Take four ‘business executives from the Salford Pennine Water Company’, strand them on an island in the middle of Derwent Water for 48 hours, and watch the sparks fly. This is the premise of Sheila’s Island, as bully Denise (Abigail Thaw), fragile Fay (Sara Crowe), organised Julie (Rina Fatania, played by understudy Tracy Collier in this performance) and hapless leader Sheila (Judy Flynn) find themselves boat-wrecked during a team-building exercise in the Lake District.

The parallels with Lord of the Flies are hardly subtle, but the focus on middle age rather than adolescence allows writer Tim Firth (rewriting his own all-male Neville’s Island for four female characters) to examine a rather different set of themes. Office power dynamics, caring for elderly relatives and mental health are all explored in some depth.

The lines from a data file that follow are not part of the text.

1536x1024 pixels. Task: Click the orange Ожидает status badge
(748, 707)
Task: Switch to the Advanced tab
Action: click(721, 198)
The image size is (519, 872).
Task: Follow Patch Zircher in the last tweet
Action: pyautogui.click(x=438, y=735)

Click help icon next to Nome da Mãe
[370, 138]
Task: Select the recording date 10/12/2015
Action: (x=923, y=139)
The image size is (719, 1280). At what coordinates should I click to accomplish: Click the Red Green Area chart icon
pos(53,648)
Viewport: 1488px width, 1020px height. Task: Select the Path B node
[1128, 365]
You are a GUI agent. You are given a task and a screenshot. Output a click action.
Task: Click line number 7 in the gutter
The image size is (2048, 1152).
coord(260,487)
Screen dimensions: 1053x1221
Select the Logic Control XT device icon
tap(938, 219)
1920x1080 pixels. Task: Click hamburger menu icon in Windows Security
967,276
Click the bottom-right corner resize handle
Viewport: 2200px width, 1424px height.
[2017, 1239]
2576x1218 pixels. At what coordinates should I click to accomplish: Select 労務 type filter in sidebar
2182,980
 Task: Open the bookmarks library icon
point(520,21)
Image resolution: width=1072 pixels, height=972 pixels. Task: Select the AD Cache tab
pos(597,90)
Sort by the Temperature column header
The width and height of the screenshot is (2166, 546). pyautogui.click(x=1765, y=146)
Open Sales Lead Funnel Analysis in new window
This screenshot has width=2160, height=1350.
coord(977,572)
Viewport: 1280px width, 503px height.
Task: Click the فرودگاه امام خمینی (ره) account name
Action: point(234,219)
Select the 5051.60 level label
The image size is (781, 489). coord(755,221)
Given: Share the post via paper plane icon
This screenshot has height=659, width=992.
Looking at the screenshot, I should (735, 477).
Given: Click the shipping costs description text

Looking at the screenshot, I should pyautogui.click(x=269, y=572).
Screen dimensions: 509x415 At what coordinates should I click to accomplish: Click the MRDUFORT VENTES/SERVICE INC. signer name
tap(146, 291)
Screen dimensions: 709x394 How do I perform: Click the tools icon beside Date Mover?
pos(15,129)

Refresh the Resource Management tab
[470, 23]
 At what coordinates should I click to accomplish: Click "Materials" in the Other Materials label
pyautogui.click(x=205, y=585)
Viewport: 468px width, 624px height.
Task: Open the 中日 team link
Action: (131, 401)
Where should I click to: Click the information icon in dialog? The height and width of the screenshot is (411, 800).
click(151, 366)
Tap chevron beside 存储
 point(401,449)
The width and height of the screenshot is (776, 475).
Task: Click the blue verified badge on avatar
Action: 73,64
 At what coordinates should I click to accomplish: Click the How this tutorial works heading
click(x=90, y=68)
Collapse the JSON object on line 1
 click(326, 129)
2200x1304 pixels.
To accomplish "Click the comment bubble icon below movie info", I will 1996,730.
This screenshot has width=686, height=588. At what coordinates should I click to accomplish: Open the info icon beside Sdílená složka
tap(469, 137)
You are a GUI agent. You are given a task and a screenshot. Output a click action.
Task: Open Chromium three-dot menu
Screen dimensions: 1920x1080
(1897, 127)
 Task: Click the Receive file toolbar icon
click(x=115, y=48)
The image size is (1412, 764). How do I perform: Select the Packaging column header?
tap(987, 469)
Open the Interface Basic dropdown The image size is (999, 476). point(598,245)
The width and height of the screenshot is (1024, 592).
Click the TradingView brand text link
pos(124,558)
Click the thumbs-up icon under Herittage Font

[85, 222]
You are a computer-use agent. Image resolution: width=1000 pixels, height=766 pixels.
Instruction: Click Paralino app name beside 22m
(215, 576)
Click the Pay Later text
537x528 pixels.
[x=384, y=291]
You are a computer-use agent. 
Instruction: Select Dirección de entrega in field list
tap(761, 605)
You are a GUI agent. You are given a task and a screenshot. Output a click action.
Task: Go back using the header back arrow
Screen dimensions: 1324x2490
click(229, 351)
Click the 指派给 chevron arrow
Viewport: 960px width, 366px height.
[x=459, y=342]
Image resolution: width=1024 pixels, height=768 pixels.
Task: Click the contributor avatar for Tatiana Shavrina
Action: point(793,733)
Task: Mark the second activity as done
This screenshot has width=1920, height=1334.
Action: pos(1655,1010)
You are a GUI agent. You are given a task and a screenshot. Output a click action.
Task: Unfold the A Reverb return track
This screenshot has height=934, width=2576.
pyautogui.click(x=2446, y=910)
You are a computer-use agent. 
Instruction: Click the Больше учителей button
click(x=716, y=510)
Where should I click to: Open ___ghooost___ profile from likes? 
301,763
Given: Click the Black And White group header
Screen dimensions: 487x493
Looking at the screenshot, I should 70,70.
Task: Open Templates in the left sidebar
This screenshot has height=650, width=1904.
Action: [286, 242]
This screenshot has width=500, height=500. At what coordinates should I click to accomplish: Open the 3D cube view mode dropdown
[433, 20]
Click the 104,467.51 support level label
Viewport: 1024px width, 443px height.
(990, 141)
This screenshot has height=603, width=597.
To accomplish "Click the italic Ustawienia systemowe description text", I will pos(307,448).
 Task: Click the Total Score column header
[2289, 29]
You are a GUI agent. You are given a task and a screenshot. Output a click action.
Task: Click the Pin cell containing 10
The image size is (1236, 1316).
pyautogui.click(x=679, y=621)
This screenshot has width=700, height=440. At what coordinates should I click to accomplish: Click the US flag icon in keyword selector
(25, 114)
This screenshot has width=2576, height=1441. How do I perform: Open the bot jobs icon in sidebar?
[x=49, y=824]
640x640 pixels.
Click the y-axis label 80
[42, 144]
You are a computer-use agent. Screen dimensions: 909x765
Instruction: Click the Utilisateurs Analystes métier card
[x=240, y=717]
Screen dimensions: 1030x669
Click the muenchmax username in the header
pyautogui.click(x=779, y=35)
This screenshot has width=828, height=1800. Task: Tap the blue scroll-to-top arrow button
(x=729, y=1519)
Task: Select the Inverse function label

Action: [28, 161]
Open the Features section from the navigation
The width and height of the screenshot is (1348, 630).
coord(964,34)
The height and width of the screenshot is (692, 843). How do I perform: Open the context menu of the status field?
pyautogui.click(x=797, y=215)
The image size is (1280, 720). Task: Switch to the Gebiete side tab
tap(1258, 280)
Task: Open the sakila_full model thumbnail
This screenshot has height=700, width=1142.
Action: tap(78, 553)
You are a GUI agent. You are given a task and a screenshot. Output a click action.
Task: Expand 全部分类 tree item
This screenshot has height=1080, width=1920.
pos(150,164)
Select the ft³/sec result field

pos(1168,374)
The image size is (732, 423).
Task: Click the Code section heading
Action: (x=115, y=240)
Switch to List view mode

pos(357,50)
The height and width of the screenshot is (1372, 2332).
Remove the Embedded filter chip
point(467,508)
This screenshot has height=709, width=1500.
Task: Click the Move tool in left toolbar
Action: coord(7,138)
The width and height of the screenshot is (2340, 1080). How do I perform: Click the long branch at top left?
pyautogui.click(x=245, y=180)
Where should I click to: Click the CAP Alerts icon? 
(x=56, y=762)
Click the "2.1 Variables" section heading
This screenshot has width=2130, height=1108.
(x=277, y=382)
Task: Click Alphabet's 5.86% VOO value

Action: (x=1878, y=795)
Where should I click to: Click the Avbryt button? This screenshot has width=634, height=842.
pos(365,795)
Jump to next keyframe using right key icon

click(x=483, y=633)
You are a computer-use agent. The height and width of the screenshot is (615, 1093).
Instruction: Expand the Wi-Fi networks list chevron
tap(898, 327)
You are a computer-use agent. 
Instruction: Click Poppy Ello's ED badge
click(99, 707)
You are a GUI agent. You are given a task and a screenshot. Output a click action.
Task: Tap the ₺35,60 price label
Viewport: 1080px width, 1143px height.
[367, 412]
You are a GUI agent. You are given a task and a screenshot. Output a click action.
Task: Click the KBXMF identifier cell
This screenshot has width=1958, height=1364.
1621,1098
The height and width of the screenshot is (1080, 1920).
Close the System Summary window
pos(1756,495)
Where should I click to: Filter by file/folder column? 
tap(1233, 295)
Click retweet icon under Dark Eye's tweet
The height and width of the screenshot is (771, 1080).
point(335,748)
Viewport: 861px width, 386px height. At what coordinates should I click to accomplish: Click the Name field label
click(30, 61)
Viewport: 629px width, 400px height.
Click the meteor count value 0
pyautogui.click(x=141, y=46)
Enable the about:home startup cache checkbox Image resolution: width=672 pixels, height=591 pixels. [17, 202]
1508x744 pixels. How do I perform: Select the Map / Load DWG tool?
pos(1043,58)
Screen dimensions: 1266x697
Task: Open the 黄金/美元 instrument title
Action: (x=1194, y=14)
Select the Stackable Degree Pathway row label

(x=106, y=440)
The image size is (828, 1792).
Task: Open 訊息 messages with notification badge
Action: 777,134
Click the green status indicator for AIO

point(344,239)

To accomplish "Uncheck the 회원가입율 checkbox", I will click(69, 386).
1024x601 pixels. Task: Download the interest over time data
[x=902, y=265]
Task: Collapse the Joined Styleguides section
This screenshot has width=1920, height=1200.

The key to this is Sara Crowe’s Fay, a woman recovering from some past tragedy. Through Fay, Firth tackles his most sensitive themes and Crowe’s fragile, childish voice and precise mannerisms perfectly transmit the sense of someone struggling to keep everything together.

If the other characters are a little archetypical, then this at least makes them and their relationships easy to relate to. Anyone who has worked in an office will recognise domineering Denise’s treatment of her milder mannered colleagues and will cheer at her comeuppance, even if it ultimately feels unsatisfyingly slight after two hours of her near-constant abuse.

Despite Denise’s unpleasant behaviour and the underlying serious themes, the play is consistently funny. Whether through sharp one-liners or well-delivered physical comedy (only slightly hampered by the uneven stage set), the laughs keep coming, even if the energy starts to flag a little by the end.

Much like being in an office, the human nature on show during Sheila’s Island is by turns funny and despairful. The pressure-cooker setting of the island dials these emotions up to 11, making for some genuinely moving moments among the laughter. Anyone who has worked in an office or been on a teambuilding away day will find much to empathise with here.